With that I will now turn the call to Mr. Moshe Manor.
Moshe Manor
Thank you, Yossi. Good morning and thank you for joining us. I'm delighted to be here today to discuss the progress we've started achieve over the past few months. We've been able to continue our momentum in the second quarter with involvement progressing for Pegunigalsidase, which is PRX-102 and now Oral PRX-106, deepening partner discussions for Alidornase PRX-110, recording additional sales in Brazil and most recently completing a refinancing and financing to preserve the Company's cash underwriting to 2019, following the conversion of notes that will phase out in cash during the first quarter.

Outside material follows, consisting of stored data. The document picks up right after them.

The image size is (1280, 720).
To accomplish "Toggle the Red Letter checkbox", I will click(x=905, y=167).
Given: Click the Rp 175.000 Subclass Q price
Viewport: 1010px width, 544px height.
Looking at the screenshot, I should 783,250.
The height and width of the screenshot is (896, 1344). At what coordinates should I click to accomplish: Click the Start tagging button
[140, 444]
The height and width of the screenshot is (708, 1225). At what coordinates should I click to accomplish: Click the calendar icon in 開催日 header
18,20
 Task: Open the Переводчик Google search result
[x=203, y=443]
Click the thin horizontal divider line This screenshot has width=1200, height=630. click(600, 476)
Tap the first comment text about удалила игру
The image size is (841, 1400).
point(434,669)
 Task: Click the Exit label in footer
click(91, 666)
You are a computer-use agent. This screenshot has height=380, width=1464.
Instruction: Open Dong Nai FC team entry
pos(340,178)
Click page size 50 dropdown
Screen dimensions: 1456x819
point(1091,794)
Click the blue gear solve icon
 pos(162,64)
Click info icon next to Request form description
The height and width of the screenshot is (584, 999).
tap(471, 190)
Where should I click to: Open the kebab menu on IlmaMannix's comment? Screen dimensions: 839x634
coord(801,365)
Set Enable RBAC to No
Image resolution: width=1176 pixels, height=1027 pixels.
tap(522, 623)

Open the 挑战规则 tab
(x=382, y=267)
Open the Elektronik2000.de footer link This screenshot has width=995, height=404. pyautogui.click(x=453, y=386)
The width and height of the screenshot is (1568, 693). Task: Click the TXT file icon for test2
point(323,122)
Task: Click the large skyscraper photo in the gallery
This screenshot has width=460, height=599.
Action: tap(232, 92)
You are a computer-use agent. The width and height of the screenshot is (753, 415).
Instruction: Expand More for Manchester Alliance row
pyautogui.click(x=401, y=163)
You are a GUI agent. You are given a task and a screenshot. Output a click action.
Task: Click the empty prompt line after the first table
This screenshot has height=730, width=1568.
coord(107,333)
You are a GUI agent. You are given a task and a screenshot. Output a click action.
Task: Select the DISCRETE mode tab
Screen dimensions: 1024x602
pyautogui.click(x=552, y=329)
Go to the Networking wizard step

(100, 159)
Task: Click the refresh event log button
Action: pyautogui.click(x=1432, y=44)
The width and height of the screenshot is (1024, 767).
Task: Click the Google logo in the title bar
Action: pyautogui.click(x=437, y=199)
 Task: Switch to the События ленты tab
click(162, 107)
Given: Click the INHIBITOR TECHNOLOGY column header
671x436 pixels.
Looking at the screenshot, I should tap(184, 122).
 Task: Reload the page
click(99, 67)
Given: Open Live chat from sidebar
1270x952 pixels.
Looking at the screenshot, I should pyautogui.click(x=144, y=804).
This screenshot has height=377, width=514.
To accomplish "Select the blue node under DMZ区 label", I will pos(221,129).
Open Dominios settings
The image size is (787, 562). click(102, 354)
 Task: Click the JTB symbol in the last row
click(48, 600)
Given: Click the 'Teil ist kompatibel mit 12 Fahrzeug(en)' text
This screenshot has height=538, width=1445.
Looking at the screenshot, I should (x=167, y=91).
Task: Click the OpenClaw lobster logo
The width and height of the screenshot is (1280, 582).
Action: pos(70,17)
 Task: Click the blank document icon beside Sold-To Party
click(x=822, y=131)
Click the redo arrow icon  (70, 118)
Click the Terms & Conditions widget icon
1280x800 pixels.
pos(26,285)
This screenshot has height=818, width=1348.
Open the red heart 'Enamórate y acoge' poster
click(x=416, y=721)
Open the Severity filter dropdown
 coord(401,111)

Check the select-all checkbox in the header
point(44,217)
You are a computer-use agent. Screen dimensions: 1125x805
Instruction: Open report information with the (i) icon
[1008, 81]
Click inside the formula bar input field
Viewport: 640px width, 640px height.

On today's call we'll first review our earnings result for the first six months of 2017and then provide a brief corporate update. I'll now turn the call over to Yossi to review the Company's financials.
Yossi Maimon
Thanks, Moshe. So let's begin. For the six months ended June 30, 2017 we reported a net loss of $20.6 million or $0.16 per share, excluding onetime non-cash charge of $38.1 million in connection with the re-measurement of an embedded derivative, compared to a net loss of $19.5 million or $0.20 per share for the same period in '16.
The conversion feature as you may recall from the last quarter we discussed, for the Company's 7.5% convertible note was accounted for as a derivative until April 12. On that date we basically got the shareholder approval for the nice market 20% rule. The derivative was separated from the debt component of the convertible note and was measured as fair value in each of the different cut off period.
Given the fluctuation in our share and as a result notes fair value, the derivative was increased or decreased against a non-cash charge to the P&L through April 12. Following date, after the shareholders meeting approval the derivative was reversed in its entirety into the shareholders' section and will not be re-measured again and will figure any additional non-cash changes going forward.
We recorded total revenues of $9.2 million for the period, compared to $2.4 during the same period in '16. The increase is attributed mainly to the increase in sales of drug that we have shipped to Brazil and from drug substance that we have sold to Pfizer.
R&D expenses were $15.2 million, compared to $17.3 million for the same period in '16. Selling General and Administrative expense were $5.4 million, compared to $4.2 million incurred in the same period in '16. The increase is mainly attributed to the increase of activities in Brazil.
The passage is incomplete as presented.